| MATERIAL FOR THIS TASK |
====
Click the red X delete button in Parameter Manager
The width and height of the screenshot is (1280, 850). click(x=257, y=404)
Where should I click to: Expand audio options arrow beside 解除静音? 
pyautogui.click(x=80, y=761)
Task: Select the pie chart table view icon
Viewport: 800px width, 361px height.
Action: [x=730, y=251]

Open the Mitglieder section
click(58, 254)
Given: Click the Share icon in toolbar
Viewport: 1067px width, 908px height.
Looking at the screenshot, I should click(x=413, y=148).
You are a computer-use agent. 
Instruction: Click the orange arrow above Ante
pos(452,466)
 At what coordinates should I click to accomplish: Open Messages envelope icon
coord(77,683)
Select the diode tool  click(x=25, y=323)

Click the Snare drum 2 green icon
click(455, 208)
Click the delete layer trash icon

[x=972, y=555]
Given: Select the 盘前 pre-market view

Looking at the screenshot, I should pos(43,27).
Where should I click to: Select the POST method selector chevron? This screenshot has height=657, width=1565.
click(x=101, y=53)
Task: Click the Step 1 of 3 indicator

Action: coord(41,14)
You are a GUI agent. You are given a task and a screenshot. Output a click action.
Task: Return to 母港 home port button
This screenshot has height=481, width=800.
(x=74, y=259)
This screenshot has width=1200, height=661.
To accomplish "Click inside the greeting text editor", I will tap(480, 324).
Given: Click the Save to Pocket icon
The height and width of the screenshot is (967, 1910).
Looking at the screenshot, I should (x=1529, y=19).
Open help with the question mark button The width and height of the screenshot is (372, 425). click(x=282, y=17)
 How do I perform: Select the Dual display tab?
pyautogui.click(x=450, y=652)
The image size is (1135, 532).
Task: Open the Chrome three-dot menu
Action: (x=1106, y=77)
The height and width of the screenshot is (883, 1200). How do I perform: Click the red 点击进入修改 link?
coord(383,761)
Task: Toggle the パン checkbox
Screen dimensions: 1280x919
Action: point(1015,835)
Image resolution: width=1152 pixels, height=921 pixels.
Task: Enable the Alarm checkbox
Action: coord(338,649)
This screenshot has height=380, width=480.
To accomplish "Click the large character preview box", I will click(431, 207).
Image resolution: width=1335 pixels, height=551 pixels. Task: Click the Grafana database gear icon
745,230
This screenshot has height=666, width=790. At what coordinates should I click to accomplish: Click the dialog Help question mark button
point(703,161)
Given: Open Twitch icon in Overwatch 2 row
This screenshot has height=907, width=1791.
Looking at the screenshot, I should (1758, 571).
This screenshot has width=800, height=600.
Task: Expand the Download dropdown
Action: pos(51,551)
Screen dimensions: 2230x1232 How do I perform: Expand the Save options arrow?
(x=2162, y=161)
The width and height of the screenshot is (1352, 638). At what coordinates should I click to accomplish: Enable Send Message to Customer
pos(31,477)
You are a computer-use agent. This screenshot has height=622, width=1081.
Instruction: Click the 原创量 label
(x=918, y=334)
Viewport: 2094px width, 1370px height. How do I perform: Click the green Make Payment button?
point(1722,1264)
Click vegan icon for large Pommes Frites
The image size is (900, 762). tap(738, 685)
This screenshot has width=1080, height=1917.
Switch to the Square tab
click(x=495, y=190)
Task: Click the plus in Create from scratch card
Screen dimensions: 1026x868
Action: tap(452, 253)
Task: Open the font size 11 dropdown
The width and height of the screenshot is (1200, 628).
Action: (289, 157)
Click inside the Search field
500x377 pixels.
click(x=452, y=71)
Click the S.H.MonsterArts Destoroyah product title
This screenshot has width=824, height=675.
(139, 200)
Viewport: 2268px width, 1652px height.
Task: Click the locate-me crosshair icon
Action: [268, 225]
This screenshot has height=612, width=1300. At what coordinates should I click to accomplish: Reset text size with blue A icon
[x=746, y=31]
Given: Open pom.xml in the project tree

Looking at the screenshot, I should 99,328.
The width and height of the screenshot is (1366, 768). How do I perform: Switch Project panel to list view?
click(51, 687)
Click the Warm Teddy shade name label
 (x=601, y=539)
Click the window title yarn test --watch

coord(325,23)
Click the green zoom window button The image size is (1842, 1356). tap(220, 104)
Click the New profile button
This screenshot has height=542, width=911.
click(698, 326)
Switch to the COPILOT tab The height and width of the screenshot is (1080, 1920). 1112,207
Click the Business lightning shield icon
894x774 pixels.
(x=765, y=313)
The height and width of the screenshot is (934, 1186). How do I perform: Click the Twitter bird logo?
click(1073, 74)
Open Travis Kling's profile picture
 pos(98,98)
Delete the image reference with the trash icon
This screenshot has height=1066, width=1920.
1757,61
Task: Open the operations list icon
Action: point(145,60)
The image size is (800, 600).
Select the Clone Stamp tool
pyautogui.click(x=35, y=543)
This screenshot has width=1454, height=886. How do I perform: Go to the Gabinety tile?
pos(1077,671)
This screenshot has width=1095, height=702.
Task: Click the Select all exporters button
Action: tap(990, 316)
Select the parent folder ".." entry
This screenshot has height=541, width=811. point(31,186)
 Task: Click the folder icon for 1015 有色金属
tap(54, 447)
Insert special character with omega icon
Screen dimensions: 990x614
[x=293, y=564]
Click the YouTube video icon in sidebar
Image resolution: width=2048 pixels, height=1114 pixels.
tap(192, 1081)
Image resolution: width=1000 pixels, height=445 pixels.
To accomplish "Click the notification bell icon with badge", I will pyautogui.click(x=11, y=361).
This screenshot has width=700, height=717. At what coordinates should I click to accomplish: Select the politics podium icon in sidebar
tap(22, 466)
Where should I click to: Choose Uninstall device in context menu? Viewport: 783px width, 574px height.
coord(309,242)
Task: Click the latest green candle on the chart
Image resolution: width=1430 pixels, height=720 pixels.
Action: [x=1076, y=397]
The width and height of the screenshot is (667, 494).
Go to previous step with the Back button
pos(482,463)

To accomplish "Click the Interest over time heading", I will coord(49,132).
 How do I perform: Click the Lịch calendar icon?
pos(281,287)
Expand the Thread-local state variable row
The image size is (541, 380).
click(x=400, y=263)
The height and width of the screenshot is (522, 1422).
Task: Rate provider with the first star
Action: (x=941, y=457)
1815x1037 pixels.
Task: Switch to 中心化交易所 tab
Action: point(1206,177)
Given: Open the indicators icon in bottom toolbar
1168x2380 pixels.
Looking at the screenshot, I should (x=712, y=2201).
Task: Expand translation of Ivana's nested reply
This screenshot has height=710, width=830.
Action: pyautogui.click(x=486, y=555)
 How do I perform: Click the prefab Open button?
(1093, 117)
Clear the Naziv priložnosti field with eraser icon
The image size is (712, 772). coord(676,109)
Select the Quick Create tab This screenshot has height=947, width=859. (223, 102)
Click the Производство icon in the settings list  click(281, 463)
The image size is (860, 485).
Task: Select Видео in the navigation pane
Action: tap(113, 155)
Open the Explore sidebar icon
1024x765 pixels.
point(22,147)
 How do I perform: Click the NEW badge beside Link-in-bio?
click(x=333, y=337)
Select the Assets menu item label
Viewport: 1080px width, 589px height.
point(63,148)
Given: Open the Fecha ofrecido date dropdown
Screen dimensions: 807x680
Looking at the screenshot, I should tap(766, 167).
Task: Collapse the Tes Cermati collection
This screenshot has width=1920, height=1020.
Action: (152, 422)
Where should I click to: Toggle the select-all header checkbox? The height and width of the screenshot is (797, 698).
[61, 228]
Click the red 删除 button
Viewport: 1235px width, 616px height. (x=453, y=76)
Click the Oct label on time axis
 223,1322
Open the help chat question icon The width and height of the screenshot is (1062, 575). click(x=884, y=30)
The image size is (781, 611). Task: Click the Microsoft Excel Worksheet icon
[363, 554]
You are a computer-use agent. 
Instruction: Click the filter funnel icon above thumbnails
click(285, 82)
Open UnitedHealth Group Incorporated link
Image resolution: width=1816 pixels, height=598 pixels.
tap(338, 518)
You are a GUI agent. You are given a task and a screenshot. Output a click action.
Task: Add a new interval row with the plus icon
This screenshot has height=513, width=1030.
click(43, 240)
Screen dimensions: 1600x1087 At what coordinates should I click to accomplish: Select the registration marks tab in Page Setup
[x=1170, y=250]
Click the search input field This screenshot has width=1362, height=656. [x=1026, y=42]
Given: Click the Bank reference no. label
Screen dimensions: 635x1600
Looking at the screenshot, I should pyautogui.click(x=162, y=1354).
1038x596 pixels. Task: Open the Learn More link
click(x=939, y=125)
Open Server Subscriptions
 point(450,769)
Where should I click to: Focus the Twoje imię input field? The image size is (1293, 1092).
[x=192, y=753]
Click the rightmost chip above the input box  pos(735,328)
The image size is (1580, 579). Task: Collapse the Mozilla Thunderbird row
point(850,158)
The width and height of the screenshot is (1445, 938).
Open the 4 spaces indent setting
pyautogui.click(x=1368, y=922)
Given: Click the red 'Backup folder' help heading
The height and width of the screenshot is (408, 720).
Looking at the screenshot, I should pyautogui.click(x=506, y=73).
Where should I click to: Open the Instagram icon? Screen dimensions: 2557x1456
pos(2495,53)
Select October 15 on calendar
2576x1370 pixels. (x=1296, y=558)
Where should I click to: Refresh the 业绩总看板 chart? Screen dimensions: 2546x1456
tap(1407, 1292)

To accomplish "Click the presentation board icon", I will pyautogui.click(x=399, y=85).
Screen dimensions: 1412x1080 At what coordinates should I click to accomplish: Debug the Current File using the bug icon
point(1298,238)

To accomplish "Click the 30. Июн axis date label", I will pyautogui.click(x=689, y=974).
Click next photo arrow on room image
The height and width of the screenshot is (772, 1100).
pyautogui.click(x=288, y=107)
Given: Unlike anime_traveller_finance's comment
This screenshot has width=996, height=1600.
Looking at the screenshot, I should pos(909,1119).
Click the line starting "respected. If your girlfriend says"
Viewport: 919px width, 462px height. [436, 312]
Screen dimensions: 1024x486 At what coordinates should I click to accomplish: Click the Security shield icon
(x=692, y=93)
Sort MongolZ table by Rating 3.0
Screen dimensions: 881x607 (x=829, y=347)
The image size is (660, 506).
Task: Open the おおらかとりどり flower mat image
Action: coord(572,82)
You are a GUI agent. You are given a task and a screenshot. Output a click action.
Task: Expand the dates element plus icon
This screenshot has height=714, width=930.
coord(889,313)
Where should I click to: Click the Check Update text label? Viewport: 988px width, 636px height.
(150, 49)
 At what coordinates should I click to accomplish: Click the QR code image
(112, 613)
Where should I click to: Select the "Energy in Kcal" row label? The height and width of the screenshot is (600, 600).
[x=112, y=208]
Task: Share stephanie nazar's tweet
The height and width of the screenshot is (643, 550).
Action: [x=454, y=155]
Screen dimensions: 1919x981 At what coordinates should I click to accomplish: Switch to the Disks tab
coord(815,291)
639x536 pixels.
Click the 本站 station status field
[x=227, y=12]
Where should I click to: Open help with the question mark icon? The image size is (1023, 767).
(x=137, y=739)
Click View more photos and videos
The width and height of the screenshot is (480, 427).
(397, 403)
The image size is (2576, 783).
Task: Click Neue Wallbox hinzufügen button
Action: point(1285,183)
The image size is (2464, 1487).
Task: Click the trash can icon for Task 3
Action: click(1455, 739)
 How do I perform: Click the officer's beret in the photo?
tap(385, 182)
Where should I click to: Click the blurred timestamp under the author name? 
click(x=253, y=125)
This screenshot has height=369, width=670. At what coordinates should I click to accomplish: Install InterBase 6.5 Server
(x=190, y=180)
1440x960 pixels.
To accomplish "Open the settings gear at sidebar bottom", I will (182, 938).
====
| INSTRUCTIONS TO FOLLOW |
Could you quote the entries word for word, from the line containing "The image size is (800, 600)." through the line containing "Action: point(1206,177)", both lines included?

| CORRECT RESPONSE |
The image size is (800, 600).
Select the Clone Stamp tool
pyautogui.click(x=35, y=543)
This screenshot has width=1454, height=886. How do I perform: Go to the Gabinety tile?
pos(1077,671)
This screenshot has width=1095, height=702.
Task: Click the Select all exporters button
Action: tap(990, 316)
Select the parent folder ".." entry
This screenshot has height=541, width=811. point(31,186)
 Task: Click the folder icon for 1015 有色金属
tap(54, 447)
Insert special character with omega icon
Screen dimensions: 990x614
[x=293, y=564]
Click the YouTube video icon in sidebar
Image resolution: width=2048 pixels, height=1114 pixels.
tap(192, 1081)
Image resolution: width=1000 pixels, height=445 pixels.
To accomplish "Click the notification bell icon with badge", I will pyautogui.click(x=11, y=361).
This screenshot has width=700, height=717. At what coordinates should I click to accomplish: Select the politics podium icon in sidebar
tap(22, 466)
Where should I click to: Choose Uninstall device in context menu? Viewport: 783px width, 574px height.
coord(309,242)
Task: Click the latest green candle on the chart
Image resolution: width=1430 pixels, height=720 pixels.
Action: [x=1076, y=397]
The width and height of the screenshot is (667, 494).
Go to previous step with the Back button
pos(482,463)

To accomplish "Click the Interest over time heading", I will coord(49,132).
 How do I perform: Click the Lịch calendar icon?
pos(281,287)
Expand the Thread-local state variable row
The image size is (541, 380).
click(x=400, y=263)
The height and width of the screenshot is (522, 1422).
Task: Rate provider with the first star
Action: (x=941, y=457)
1815x1037 pixels.
Task: Switch to 中心化交易所 tab
Action: point(1206,177)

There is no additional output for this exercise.